- What to do
For the entries below, count the lines containing "window" and give only that number.
*** Opening of Exercise inputs ***
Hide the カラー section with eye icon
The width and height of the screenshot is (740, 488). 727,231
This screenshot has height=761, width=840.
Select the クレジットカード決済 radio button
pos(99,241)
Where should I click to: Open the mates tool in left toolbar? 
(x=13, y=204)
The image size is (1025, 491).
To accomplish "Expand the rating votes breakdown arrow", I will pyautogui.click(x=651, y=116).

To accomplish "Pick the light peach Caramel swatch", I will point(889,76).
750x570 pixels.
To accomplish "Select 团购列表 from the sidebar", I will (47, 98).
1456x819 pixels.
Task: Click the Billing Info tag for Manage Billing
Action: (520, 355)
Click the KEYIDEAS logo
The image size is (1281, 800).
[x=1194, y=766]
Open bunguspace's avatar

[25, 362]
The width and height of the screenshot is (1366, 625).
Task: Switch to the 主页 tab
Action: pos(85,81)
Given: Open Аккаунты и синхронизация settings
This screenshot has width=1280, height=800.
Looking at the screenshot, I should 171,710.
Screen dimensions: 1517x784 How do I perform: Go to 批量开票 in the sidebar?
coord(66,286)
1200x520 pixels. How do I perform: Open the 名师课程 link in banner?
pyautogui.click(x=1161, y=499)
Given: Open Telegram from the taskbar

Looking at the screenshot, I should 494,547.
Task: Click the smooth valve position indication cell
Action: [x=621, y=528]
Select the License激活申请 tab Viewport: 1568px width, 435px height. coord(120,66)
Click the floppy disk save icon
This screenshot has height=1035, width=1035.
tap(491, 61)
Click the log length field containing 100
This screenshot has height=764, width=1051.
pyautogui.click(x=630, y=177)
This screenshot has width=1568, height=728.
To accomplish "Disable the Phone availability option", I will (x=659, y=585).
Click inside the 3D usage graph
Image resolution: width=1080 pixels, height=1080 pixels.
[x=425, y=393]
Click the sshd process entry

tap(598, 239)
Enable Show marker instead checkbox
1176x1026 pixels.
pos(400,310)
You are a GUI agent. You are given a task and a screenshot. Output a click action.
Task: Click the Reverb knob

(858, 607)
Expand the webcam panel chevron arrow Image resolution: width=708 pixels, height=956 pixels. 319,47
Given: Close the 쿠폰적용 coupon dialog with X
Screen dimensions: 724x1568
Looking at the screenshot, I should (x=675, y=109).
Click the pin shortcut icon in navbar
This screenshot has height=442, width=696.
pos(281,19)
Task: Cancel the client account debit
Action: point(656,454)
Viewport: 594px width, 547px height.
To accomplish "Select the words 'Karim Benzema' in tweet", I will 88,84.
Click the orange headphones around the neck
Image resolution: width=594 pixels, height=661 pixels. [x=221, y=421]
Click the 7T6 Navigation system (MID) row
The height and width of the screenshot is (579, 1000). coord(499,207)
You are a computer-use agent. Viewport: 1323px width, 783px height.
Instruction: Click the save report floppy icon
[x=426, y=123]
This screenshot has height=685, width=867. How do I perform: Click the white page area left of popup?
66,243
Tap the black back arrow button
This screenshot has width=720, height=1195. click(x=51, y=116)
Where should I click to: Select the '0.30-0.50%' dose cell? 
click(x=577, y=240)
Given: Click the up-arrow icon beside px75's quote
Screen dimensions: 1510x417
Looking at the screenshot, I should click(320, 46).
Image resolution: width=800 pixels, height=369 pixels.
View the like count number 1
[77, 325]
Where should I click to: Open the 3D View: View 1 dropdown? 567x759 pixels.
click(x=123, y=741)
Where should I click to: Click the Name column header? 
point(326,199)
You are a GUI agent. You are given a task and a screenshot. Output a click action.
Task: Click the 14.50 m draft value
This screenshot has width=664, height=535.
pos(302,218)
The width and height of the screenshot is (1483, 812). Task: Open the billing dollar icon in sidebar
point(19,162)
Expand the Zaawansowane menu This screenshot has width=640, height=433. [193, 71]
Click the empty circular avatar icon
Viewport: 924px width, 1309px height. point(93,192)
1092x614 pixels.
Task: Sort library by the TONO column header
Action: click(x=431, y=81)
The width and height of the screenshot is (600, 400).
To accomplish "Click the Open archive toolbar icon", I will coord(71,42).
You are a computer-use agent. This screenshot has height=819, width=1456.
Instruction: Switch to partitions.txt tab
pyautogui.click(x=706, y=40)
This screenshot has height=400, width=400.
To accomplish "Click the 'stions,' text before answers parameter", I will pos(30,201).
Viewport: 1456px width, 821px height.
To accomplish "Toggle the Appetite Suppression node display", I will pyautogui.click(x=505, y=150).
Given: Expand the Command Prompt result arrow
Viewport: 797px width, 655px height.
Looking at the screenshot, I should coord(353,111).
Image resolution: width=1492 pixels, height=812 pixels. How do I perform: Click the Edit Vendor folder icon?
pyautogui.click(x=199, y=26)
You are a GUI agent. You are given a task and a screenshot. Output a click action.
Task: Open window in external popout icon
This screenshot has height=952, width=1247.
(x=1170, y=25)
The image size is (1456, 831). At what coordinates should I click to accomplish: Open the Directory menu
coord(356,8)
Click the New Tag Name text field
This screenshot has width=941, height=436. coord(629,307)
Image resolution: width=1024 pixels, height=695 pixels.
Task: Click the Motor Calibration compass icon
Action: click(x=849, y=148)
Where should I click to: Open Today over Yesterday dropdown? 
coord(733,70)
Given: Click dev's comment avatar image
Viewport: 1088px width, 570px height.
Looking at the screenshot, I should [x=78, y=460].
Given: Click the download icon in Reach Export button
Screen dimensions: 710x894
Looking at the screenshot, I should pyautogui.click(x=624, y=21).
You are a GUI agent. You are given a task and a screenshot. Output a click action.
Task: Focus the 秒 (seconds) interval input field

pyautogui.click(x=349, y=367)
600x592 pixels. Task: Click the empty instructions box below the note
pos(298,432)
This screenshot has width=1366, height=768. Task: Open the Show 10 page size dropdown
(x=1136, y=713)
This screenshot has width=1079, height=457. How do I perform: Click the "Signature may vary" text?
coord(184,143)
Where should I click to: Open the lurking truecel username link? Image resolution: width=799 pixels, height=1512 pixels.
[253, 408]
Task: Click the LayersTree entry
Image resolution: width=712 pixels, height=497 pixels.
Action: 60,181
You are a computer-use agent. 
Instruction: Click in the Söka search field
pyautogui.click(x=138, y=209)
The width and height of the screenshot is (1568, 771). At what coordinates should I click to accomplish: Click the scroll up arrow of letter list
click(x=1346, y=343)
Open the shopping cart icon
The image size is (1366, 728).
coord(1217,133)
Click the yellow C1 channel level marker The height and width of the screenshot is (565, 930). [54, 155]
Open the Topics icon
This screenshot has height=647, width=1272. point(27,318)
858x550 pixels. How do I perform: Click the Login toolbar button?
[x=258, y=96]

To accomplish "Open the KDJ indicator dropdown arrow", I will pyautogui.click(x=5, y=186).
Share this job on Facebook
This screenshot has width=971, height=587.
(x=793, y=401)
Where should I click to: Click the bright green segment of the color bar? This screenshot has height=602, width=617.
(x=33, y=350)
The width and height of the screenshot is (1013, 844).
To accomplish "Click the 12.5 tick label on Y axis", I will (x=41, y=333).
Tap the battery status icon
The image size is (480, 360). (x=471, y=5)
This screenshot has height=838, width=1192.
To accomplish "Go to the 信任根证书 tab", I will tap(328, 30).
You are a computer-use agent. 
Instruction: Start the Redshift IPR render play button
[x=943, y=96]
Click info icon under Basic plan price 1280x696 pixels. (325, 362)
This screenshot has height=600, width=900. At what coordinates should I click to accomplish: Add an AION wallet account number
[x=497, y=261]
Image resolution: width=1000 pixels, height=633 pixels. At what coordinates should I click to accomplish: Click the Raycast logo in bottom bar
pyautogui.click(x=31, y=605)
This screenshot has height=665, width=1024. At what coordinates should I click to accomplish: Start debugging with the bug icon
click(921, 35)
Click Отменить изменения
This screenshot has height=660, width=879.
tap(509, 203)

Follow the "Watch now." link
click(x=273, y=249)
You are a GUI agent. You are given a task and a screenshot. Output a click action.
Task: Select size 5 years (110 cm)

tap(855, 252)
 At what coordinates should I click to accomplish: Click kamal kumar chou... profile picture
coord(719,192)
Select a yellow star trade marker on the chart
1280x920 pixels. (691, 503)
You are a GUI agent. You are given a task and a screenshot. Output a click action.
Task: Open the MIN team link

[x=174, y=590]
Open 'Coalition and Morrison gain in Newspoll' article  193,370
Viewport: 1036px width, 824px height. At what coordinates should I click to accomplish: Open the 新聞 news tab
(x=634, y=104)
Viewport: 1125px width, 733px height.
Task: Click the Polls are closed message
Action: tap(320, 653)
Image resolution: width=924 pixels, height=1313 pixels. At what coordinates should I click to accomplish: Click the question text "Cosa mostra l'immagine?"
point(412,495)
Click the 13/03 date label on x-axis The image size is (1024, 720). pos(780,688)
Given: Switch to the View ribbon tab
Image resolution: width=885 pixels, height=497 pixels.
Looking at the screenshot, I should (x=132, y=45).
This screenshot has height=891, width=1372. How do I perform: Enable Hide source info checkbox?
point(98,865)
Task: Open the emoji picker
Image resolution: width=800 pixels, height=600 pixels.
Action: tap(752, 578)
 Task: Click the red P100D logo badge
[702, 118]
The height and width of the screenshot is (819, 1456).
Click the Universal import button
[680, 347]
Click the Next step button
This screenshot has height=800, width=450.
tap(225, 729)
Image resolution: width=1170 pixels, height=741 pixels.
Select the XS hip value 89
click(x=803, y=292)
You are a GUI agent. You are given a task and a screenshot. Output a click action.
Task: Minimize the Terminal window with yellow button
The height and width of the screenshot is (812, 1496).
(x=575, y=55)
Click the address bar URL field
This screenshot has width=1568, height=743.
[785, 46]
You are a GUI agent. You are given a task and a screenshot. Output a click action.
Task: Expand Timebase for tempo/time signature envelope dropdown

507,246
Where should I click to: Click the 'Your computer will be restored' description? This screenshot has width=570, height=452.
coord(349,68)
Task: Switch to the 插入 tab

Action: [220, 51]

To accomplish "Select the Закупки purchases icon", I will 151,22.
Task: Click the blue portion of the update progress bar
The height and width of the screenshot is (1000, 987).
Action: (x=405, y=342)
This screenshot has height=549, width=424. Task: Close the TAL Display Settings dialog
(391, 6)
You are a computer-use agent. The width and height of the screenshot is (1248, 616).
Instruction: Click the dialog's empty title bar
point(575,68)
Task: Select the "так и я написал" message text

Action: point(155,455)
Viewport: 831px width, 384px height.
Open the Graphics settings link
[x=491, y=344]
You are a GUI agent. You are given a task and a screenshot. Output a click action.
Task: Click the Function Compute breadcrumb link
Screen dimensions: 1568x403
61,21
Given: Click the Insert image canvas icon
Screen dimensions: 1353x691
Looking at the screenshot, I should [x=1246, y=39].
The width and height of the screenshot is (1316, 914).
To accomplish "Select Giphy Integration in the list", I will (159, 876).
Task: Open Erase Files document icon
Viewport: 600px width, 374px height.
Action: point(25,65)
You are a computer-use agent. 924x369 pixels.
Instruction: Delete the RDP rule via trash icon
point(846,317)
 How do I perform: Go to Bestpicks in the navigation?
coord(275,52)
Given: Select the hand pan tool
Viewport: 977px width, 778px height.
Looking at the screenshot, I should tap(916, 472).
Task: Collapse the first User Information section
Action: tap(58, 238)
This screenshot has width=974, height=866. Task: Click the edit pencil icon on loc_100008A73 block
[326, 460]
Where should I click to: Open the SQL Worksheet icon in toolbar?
*** Close of Exercise inputs ***
- Answer to the problem
2